Sixteen landmark hotels is not enough. If you’re China’s most hospitality-happy insurer — you have to get your own chain.
After signing a $6.5 billion deal last week to purchase the Strategic Hotels & Resorts portfolio from Blackstone, Anbang Insurance Group is leading a $12.8 billion bid for Starwood Hotels & Resorts Worldwide Inc, according to media reports.
Anbang, which also bought the Waldorf Astoria last year for $1.95 billion, is being joined in the $76 per share offer by US private equity firm JC Flowers and Chinese investment company Primavera Capital, said an account in the Financial Times.
Starwood alerted the world to the new bid earlier today, potentially derailing a pending $12.2 agreement it had signed with Marriott International in November. Starwood’s board has pointed out that, while it still backs Marriott’s offer, the company is free to discuss alternative proposals until March 17th, according to a story in the Wall Street Journal.
Marriott Offer for Starwood Outdone by Chinese Bid
A number of Chinese organisations had been mentioned as potential competitors for Starwood after the New York stock exchange-listed hospitality chain announced in April last year that it had hired investment bank Lazard to explore strategies that could include sale of the company.
However, potential mainland suitors, including sovereign wealth fund China Investment Corporation (CIC) lost out to Marriott’s offer of stock and cash then valued at $12.18 billion ($72.08 per share) last November. However, the value of that offer has slid to around $11 billion, after Marriott shares declined 6.5 percent in recent months, according to a Reuters story.
With shareholders not due to vote on the Marriott offer until March 28th, a window remains for Anbang and its consortium partners to mount a counter-offer.
In a statement issued today, Marriott said that Starwood had notified it of a counteroffer on March 11th, and specified that a consortium led by Anbang was its competitor in the deal. Marriott said that it remains committed to its existing offer, and characterised the Anbang bid as “an unsolicited indication of interest” that was “highly conditional and non-binding.”
Anbang’s partners in the Starwood bid centre around a group of Goldman Sachs alumni, with Beijing-based Primavera – which was a pre-IPO investor in Alibaba Group – being run by former Goldman Greater China head Fred Hu. New York-based JC Flowers, which last year sold Belgian insurer Fidea NV to Anbang for an undisclosed amount, is controlled by billionaire former Goldman partner J Christoper Flowers.
Chinese Like Hotel Investments
Starwood’s 1,300 properties under brands including Westin, Sheraton and W are a major prize as Chinese investors continue to favor the hotel industry.
Besides Anbang’s hospitality acquisitions, other Chinese insurers have helped to push up values of hotel assets, with Sunshine Insurance buying a hotel for Sydney for $401 million in 2014, and then the Baccarat Hotel in New York last year for $230 million.

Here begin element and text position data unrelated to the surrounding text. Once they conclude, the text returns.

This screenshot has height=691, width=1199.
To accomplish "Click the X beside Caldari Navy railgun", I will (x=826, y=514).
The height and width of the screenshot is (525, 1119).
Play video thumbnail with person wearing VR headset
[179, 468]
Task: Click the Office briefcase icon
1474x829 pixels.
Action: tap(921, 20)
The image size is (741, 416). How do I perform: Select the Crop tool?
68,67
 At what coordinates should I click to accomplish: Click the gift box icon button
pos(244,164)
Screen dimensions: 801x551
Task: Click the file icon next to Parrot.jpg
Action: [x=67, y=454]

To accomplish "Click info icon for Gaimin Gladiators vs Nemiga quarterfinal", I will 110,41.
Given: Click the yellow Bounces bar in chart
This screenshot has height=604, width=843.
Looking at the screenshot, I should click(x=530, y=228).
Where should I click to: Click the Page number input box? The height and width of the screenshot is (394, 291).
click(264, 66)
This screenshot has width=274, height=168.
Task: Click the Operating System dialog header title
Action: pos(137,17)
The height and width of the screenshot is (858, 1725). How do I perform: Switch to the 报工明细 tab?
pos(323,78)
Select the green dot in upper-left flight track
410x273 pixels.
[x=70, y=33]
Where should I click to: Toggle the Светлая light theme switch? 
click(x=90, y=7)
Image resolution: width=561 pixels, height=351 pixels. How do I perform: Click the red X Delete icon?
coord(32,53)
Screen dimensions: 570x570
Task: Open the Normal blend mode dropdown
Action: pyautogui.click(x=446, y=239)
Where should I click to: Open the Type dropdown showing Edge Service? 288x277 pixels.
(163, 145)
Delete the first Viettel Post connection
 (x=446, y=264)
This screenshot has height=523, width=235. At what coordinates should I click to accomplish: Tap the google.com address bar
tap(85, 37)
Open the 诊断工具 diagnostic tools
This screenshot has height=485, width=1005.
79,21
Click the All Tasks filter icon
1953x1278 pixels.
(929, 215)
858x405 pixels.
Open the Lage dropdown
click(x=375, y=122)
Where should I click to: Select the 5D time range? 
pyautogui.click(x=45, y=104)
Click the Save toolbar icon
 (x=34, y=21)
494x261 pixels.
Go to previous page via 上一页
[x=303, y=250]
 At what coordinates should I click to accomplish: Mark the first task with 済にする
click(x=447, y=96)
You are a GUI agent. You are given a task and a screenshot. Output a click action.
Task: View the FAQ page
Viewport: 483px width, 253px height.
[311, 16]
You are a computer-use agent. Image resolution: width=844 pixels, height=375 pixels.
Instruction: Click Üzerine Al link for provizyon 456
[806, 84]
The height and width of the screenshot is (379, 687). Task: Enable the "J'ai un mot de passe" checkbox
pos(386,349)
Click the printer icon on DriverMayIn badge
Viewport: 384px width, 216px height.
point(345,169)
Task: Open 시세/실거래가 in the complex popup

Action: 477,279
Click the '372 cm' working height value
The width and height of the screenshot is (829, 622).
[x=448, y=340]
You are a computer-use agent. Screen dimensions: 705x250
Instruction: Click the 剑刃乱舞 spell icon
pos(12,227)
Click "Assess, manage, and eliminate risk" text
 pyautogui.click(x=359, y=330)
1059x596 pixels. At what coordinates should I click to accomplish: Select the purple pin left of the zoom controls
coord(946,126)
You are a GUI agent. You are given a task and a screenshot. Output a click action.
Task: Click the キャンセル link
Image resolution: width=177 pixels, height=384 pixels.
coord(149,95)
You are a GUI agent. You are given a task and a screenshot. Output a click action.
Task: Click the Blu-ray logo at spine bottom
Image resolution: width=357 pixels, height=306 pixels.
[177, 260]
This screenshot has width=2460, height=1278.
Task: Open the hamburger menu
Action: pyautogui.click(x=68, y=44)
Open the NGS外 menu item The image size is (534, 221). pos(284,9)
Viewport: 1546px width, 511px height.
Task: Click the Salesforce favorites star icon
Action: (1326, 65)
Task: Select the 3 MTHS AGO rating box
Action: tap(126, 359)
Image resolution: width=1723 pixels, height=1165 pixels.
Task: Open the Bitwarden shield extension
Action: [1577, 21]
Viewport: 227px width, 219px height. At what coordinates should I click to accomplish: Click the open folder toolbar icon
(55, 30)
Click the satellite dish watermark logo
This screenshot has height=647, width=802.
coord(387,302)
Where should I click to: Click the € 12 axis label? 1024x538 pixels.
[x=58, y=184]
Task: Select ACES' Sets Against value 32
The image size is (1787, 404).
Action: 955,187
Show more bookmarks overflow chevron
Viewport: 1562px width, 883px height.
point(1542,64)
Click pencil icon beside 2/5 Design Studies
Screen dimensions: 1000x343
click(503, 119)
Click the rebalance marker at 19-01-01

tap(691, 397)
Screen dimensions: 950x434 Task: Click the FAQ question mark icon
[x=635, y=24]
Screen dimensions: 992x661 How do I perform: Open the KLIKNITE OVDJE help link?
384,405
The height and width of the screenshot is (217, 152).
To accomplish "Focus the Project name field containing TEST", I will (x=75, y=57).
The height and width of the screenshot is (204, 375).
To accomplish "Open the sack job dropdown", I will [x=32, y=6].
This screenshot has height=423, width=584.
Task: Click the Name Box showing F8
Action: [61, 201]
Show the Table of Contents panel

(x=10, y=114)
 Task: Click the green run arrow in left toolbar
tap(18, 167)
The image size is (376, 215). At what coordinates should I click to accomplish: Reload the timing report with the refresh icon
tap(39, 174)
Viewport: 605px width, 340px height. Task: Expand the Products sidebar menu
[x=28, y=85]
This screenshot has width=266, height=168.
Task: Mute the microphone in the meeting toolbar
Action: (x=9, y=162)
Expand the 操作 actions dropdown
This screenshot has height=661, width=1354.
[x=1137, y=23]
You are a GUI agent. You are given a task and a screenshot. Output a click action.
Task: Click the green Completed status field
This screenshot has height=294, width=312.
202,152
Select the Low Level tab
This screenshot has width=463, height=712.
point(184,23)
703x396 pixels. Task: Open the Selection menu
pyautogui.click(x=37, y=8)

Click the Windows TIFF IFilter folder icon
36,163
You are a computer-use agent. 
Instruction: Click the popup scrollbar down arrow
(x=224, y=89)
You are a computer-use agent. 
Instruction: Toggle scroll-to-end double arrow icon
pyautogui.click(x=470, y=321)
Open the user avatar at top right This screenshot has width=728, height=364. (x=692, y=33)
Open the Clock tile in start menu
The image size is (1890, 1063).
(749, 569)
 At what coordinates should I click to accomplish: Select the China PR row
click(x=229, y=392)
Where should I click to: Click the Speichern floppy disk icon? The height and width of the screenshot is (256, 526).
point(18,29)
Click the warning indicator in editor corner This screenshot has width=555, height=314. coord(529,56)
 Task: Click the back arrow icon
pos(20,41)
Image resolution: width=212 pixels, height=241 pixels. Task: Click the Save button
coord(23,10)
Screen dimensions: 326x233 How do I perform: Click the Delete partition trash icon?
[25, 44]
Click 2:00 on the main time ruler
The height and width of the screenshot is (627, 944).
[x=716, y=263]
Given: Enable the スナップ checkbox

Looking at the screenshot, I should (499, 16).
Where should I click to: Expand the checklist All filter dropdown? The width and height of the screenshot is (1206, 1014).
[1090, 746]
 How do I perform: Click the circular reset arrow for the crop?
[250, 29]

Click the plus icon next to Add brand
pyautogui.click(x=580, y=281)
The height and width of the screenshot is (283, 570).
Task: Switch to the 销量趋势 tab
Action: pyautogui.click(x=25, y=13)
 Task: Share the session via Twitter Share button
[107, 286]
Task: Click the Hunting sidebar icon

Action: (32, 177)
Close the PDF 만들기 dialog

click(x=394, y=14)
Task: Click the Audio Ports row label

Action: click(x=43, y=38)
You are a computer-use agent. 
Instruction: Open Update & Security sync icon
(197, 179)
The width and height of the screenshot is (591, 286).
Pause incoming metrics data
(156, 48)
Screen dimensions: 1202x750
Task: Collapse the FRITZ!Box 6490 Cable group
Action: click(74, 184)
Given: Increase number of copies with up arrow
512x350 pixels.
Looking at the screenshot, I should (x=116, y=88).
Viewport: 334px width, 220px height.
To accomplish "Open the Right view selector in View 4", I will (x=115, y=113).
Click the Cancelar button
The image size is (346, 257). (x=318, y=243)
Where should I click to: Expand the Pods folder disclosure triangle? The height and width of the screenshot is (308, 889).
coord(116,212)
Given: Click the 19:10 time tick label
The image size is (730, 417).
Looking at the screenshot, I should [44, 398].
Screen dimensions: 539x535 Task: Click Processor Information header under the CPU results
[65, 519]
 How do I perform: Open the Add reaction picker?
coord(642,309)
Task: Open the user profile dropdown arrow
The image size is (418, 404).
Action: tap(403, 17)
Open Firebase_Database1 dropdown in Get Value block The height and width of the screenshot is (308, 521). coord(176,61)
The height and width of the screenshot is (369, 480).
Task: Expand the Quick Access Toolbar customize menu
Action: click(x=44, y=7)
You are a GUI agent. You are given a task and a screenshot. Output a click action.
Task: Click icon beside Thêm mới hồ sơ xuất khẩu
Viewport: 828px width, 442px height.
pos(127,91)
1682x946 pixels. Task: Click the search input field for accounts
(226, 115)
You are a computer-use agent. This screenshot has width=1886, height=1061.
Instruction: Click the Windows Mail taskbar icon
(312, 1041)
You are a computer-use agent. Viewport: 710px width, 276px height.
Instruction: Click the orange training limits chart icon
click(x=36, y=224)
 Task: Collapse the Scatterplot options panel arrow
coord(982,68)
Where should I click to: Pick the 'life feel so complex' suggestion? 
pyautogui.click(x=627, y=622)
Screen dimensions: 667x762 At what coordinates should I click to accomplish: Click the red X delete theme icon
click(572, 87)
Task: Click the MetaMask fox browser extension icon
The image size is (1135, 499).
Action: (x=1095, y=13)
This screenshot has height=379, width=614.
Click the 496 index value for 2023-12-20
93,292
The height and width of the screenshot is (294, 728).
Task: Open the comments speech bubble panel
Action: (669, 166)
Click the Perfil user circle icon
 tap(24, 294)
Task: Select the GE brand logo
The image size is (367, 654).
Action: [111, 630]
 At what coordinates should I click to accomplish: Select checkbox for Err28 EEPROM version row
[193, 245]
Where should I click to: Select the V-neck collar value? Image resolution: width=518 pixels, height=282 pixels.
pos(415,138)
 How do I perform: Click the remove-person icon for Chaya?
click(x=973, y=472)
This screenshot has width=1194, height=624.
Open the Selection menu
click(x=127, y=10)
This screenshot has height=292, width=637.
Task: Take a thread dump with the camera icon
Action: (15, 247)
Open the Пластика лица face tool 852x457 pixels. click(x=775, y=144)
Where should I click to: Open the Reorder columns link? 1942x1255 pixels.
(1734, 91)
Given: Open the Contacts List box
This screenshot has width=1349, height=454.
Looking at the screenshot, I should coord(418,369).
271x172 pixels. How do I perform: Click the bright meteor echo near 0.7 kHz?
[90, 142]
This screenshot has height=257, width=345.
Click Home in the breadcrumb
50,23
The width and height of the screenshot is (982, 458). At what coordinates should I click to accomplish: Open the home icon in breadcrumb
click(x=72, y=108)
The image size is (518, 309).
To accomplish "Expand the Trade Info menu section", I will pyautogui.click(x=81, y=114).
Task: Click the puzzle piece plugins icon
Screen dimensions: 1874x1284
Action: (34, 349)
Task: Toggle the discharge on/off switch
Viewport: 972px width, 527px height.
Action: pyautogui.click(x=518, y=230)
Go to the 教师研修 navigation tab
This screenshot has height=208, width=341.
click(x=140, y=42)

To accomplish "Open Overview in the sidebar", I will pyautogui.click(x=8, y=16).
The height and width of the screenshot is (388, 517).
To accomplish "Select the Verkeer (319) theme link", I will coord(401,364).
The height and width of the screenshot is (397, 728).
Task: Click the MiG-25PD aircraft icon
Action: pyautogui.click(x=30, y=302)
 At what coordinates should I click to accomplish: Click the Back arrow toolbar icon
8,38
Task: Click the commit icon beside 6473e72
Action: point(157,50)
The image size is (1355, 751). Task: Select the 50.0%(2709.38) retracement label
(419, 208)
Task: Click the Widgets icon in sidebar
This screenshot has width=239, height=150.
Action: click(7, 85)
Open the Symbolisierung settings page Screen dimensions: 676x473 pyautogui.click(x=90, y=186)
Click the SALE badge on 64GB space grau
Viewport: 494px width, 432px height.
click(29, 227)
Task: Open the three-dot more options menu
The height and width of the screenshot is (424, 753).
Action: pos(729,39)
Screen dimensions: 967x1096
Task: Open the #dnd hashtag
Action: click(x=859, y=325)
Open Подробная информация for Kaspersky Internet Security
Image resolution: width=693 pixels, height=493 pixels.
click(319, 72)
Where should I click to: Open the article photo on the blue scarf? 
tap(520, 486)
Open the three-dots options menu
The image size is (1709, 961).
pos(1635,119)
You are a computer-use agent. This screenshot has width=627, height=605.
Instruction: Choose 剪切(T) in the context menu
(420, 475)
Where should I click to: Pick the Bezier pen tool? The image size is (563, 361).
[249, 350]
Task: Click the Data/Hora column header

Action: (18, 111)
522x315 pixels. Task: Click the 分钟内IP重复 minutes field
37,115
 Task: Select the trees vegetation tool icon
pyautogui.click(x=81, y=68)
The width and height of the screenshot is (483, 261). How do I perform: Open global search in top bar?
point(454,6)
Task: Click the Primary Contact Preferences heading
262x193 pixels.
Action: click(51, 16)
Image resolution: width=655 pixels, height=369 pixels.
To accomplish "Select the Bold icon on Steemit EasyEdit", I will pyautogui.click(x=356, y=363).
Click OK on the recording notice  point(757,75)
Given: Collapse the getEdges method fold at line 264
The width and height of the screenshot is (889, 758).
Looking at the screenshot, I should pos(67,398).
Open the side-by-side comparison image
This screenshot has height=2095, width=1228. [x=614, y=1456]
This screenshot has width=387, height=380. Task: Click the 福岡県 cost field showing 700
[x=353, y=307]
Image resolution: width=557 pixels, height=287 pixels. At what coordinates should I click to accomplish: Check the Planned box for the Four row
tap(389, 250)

And Chinese hotel acquisitions have not all been about property values, as mainland investors have also been pursuing hotel brands. Shanghai-based Jin Jiang Group paid a reported $1.49 billion in 2014 to purchase France’s Louvre hotel chain, and at least two Chinese investors were in discussions with Carlyle Group last year to buy its Groupe B&B Hotel chain in Europe.
While Anbang is already China’s biggest cross-border investor in real estate, with more than $9.5 billion in outbound investments, it has also been acquiring assets in other industries.
Last month the company run by Wu Xiaohui, who is married to the grand-daughter of Deng Xiaoping, bought South Korean insurer Tongyang for $1.06 billion, after last year having acquired 10 percent of China Minsheng Banking for $4.88 billion. Also in 2015, the company bought Delta Lloyd Bank Belgium for $273 million.